April 2, 2020 (EIRNS)—A growing chorus of world leaders cry out in the face of the COVID-19 pandemic that human life is priceless, but not so the City of London’s The Economist. The magazine’s cover story this week fixates on “the grim choices COVID-19 presents between life, death and, ultimately, the economy.” Its subject is the “miasma of trade-offs” created by the virus; its underlying axiom they summarize as follows:

“The governor of New York, Andrew Cuomo, has declared: ‘We’re not going to put a dollar figure on human life.’ It was a rallying-cry from a courageous man whose state is overwhelmed.... But although it sounds hard-hearted, a dollar figure on life, or at least some way of thinking systematically, is precisely what leaders will need if they are to see their way through the harrowing months to come.”
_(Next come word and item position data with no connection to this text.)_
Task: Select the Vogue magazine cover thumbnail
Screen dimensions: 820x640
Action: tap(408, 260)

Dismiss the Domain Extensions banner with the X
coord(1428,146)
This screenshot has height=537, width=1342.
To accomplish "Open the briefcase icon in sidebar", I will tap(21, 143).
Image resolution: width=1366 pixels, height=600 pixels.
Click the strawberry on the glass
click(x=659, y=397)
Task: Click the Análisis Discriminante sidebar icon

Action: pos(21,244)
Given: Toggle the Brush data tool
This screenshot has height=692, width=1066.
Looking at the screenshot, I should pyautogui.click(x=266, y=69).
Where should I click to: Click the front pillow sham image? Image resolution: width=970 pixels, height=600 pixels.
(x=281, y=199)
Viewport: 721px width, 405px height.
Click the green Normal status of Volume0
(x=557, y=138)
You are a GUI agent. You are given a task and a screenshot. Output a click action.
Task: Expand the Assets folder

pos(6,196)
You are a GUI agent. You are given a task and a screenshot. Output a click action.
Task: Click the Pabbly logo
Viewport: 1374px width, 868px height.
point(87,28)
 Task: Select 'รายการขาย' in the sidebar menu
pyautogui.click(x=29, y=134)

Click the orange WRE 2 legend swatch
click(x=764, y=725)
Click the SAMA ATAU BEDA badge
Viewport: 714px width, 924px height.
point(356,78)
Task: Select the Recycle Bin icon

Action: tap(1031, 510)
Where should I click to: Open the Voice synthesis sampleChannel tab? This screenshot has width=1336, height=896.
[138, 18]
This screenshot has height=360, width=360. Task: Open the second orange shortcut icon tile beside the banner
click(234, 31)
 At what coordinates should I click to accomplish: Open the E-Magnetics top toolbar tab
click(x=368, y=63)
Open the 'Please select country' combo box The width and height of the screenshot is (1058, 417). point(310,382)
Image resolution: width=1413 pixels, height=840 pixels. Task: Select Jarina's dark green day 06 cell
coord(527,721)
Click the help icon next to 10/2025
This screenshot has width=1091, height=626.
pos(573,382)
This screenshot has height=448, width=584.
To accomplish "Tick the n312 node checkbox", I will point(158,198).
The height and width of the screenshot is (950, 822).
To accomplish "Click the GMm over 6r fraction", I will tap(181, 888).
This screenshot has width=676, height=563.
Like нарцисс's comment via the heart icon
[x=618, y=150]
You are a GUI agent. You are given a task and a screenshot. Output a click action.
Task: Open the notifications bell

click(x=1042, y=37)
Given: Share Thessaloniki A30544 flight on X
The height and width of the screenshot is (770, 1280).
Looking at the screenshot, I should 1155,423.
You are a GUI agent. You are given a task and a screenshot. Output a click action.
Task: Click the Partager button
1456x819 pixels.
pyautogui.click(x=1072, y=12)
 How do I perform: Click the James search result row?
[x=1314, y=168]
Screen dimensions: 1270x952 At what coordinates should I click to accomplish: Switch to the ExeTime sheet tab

Since models, they say, suggest that “letting COVID-19 burn through the [U.S.] population” would do less economic damage but lead to perhaps 1 million extra deaths, these fascists calculate, “using the age-adjusted official value of each life saved,” that mitigation is “worth $60,000 to each American household,” and therefore is probably worth the effects of the economic lockdown. Unless the lockdown lasts too long.

But, The Economist opines, “America is fortunate to be rich. If India’s lockdown fails to stop the spread of the disease its choice will, tragically, point the other way.”

Winston Churchill would agree wholeheartedly, that letting millions of Indians die of COVID-19 is a small cost to pay to save the British Empire’s financial system.